__Petunjuk Tugas__.
a) Ketik ulang bagian teks tentang Milad Muhammadiyah dari "Demikian disampaikan Ketua" sampai "yang perlu dikembangkan." tanpa mengubah apa pun.
b) Menurut teks tentang Milad Muhammadiyah, apa tema pidato Milad Muhammadiyah ke-109?

__Teks Sumber__.
REPUBLIKA.CO.ID, JAKARTA -- Pandemi Covid-19 telah memberi pelajaran berharga (ibrah, i'tibar) tentang pentingnya manusia menjaga atau memelihara kehidupan. Ini karena, pandemi adalah masalah bersama yang niscaya menjadi ibrah dan hikmah yang menumbuhkan pandangan dan sikap luhur berbasis nilai-nilai utama (al-qiyam al-fadilah).
Demikian disampaikan Ketua Umum Pimpinan Pusat Muhammadiyah, Prof Haedar Nashir, pada pidato Milad Muhammadiyah ke-109 yang mengusung tema "Optimis Hadapi Covid-19: Menebar Nilai Utama." Dalam pidatonya, dia menjelaskan, tentang pelajaran berharga dari pandemi dan nilai berharga yang perlu dikembangkan.
Haedar mengatakan, pandemi Covid-19 memberi pelajaran berharga (ibrah, i'tibar) tentang pentingnya manusia menjaga atau memelihara kehidupan. Kehidupan yang menyangkut jiwa-raga (hifz al-nafs), akal (hifz al-'aql), harta (hifz al-mal), dan keturunan (hifz al-nasl) dengan segala relasinya harus dijaga penuh pertanggungjawaban dalam satu kesatuan di bawah pondasi hidup beragama (hifz al-din). Sebagaimana menjadi tujuan syariat Islam (maqasidu al-syari'ah).

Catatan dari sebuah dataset

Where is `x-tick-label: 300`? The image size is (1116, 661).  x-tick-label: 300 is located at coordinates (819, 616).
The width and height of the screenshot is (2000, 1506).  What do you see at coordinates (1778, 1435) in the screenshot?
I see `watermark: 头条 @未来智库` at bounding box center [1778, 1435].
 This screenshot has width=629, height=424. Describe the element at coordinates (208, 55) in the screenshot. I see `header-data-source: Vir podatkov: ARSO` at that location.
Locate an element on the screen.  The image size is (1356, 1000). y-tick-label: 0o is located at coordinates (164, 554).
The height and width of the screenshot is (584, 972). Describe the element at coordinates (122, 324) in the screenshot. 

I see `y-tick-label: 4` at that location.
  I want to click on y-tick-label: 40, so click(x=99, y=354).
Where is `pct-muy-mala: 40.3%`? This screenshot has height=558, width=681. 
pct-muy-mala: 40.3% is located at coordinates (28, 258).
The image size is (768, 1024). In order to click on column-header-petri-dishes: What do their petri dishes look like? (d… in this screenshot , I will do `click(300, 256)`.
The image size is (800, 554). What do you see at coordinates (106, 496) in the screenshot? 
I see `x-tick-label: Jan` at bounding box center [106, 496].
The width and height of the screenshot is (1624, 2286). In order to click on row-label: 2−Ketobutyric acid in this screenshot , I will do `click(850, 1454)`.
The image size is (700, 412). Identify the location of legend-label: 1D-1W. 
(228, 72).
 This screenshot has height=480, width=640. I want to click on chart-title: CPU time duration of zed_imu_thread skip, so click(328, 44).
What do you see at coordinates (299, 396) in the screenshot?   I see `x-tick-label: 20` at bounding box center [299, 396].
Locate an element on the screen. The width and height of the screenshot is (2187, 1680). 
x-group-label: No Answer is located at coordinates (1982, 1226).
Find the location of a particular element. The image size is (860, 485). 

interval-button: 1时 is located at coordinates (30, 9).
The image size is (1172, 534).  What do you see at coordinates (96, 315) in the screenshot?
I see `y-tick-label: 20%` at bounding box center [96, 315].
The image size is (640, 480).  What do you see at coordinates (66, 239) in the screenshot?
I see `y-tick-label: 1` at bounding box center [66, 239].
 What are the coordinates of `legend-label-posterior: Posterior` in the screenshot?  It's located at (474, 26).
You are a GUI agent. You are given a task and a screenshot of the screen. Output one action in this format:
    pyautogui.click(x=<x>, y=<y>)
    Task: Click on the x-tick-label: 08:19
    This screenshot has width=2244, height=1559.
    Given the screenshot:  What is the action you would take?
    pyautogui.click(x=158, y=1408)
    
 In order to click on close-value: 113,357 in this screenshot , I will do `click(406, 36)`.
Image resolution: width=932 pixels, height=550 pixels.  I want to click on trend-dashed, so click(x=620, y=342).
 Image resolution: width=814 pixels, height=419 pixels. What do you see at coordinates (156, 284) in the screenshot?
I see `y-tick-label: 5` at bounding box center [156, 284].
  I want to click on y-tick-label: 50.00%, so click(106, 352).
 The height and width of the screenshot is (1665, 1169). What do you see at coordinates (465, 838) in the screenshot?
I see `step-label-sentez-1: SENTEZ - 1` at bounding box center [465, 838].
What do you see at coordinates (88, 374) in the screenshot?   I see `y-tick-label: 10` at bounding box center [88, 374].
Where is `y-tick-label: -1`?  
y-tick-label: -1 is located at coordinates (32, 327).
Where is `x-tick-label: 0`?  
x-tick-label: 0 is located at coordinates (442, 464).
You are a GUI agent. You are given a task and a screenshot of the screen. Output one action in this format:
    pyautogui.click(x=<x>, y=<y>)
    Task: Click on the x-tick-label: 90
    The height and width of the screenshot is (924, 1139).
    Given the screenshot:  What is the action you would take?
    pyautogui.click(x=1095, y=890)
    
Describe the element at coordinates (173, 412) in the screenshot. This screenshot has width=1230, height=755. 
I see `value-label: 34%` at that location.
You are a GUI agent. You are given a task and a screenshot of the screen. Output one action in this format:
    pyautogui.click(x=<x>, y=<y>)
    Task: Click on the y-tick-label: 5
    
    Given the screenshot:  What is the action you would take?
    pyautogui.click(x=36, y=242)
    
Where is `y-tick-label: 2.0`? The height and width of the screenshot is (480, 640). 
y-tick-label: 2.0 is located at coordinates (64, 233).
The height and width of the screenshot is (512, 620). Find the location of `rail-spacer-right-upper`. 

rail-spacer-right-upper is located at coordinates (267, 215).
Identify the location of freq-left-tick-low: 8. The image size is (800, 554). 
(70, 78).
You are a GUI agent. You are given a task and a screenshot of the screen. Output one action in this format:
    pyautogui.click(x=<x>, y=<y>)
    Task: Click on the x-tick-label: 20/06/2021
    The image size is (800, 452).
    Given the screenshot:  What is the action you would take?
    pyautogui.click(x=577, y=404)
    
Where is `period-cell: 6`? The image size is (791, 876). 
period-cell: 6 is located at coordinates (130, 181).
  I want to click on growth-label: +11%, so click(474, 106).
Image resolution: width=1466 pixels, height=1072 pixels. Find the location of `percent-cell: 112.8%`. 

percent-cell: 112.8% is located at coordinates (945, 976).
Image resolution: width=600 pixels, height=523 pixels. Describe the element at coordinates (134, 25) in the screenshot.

__Jawaban Soal__.
a)
Demikian disampaikan Ketua Umum Pimpinan Pusat Muhammadiyah, Prof Haedar Nashir, pada pidato Milad Muhammadiyah ke-109 yang mengusung tema "Optimis Hadapi Covid-19: Menebar Nilai Utama." Dalam pidatonya, dia menjelaskan, tentang pelajaran berharga dari pandemi dan nilai berharga yang perlu dikembangkan.

b) "Optimis Hadapi Covid-19: Menebar Nilai Utama."